I wonder if the BOR routine encounters problems because they reuse the same names &year, &month, and &day twice. Looks like the BOR script is Perl.


#13

That would be the case with PHP (unless you want to parse [font=courier]$_SERVER[‘QUERY_STRING’][/font] yourself):

[php]<?php
print ‘

’;
print_r($_GET);
print ‘
’;
?>[/php]

results in:

Array ( [station] => YRPW [year] => 2017 [month] => 5 [day] => 20 [pcode] => QD )

But this perl:

#! /usr/bin/env perl use strict; use CGI; use Data::Dumper; my $q = CGI->new; print $q->header(); print '<pre>'; for my $param ( $q->param() ) { my @data = $q->param( $param ); print Dumper \@data; } print '</pre>';

results in:

$VAR1 = [ 'YRPW' ]; $VAR1 = [ '2000', '2017' ]; $VAR1 = [ '10', '5' ]; $VAR1 = [ '1', '20' ]; $VAR1 = [ 'QD' ];

It may not be the best way to do it, but there’s always more than one way to do it, and it works.

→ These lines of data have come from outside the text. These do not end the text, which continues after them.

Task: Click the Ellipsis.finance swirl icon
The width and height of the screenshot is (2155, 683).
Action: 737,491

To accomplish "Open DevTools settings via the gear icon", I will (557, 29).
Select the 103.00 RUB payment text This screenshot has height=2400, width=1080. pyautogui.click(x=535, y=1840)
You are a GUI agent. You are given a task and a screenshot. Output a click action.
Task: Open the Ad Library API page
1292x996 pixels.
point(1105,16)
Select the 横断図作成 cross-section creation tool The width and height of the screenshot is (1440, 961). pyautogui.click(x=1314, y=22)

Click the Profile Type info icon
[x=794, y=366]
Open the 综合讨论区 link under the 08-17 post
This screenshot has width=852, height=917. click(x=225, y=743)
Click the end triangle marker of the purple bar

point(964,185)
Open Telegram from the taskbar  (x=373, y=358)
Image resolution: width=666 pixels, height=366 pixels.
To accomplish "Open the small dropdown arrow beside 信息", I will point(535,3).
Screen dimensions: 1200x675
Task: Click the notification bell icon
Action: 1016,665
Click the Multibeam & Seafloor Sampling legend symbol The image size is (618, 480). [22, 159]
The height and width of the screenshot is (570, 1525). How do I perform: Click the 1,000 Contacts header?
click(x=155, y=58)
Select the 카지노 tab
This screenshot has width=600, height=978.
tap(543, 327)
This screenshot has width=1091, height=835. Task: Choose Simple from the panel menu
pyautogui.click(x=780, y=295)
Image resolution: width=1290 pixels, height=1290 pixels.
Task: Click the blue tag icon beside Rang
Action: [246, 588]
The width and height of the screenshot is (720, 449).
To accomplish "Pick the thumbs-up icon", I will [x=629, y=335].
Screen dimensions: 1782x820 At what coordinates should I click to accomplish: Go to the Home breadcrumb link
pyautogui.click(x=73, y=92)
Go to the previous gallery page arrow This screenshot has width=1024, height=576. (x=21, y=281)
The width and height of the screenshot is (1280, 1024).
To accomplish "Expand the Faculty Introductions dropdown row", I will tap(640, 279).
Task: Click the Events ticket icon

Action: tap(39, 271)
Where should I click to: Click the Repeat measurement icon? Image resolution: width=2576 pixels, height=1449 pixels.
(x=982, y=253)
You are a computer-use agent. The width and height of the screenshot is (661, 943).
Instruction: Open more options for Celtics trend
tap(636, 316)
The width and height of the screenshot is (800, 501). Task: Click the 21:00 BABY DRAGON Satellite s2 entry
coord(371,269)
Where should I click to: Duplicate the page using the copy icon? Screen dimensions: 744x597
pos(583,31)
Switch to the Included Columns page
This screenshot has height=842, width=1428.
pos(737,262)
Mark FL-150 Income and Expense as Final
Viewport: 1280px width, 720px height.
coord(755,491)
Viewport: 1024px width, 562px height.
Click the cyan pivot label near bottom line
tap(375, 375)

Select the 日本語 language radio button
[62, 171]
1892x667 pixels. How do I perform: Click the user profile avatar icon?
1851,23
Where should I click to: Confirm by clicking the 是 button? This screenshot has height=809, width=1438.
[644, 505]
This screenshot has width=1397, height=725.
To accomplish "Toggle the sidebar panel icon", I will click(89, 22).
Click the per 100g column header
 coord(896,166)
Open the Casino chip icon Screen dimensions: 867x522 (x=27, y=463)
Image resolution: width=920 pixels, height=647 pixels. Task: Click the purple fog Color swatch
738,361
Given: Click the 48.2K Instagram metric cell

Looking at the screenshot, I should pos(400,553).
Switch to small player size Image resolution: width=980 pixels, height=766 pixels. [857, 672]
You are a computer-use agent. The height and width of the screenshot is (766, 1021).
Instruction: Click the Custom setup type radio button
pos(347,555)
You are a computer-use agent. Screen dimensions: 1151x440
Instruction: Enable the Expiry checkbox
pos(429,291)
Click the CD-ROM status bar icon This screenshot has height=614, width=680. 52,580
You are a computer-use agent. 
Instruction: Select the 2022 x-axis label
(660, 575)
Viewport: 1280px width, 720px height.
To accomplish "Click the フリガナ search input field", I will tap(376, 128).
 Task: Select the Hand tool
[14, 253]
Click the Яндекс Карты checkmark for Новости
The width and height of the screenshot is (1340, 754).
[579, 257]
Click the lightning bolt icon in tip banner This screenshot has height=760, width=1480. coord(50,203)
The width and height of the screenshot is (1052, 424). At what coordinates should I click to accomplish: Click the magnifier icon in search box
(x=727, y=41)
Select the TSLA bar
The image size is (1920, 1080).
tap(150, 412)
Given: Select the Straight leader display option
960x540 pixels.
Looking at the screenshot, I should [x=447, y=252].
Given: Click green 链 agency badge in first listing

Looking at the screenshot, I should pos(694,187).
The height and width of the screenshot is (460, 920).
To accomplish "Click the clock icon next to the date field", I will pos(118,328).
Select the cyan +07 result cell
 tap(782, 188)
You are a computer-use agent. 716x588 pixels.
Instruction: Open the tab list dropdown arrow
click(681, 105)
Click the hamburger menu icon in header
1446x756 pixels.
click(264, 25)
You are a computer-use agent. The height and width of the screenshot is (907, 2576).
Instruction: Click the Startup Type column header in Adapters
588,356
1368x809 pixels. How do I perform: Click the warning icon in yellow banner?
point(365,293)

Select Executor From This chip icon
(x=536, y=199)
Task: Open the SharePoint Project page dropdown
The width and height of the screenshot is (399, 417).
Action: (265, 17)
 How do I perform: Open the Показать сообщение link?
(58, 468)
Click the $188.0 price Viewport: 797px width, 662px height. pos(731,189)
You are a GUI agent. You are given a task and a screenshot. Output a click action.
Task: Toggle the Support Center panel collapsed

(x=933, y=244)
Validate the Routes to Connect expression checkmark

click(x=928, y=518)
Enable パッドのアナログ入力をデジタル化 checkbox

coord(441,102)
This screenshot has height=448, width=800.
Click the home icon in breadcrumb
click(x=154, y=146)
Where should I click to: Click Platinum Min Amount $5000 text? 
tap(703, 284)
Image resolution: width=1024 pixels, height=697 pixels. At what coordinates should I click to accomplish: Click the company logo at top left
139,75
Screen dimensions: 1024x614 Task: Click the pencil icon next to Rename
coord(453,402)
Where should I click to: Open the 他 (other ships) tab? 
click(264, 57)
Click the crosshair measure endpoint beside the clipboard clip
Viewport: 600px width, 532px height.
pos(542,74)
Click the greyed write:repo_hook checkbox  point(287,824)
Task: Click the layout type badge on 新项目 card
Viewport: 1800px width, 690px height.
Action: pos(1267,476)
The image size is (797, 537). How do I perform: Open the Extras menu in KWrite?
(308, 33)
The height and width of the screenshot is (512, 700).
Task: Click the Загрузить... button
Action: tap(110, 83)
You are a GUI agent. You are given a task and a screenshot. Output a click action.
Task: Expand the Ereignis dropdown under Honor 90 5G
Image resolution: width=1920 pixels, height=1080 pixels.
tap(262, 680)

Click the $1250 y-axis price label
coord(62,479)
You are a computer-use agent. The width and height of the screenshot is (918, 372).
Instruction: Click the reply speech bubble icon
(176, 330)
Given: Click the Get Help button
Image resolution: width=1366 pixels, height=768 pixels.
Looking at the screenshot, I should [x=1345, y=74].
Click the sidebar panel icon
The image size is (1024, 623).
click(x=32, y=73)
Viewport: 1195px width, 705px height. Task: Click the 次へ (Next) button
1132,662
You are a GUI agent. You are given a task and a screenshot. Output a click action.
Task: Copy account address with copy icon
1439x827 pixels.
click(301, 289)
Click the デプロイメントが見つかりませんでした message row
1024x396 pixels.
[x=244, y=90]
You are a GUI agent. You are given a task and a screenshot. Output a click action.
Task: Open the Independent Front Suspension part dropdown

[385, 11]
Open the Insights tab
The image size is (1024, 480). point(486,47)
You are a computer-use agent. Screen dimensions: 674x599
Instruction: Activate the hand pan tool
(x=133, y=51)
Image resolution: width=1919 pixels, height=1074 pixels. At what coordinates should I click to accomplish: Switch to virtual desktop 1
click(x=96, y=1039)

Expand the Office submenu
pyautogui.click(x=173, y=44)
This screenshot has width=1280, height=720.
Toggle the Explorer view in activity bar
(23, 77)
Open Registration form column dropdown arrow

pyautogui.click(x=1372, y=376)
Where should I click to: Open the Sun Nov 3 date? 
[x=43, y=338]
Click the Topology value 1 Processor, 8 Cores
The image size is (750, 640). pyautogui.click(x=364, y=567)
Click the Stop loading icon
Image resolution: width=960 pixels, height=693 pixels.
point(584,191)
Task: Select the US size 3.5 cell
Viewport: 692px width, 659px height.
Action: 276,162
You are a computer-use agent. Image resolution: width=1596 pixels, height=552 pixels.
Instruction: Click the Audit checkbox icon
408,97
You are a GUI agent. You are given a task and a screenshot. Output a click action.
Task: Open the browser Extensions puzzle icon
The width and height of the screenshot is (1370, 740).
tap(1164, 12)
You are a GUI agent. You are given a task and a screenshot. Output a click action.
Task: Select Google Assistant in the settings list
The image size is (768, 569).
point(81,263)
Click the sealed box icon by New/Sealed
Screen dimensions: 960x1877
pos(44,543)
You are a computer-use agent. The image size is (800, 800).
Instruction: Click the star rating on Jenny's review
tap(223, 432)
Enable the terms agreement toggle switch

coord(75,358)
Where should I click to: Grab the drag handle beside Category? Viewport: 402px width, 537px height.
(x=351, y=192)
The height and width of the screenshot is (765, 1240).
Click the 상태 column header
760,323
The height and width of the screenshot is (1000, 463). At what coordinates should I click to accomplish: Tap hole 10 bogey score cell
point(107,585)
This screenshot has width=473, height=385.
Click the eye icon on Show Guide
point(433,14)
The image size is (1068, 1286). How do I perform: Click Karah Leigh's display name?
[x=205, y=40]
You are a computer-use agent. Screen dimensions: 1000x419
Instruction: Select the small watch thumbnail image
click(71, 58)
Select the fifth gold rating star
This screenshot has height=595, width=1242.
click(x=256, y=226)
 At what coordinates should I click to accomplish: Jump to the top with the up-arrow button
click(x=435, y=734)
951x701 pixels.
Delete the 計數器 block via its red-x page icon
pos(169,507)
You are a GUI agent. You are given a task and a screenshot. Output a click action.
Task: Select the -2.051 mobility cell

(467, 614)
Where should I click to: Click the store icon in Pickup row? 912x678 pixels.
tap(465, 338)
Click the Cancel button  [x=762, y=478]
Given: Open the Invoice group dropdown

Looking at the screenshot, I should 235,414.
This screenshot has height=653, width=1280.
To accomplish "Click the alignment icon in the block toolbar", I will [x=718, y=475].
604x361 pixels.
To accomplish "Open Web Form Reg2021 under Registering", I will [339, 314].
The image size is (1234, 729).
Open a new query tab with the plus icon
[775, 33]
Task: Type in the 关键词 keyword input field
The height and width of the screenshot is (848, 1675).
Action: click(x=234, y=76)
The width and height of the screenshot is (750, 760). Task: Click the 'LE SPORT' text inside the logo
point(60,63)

Once again, as I’ve said multiple times before, adding timings, printing debugging information, and requesting only the dates you need are probably the best approach to take rather than blaming the data provider. Said provider’s script was probably written years ago by someone who doesn’t even work there anymore and likely goes by the motto don’t fix it if it ain’t 110% broke.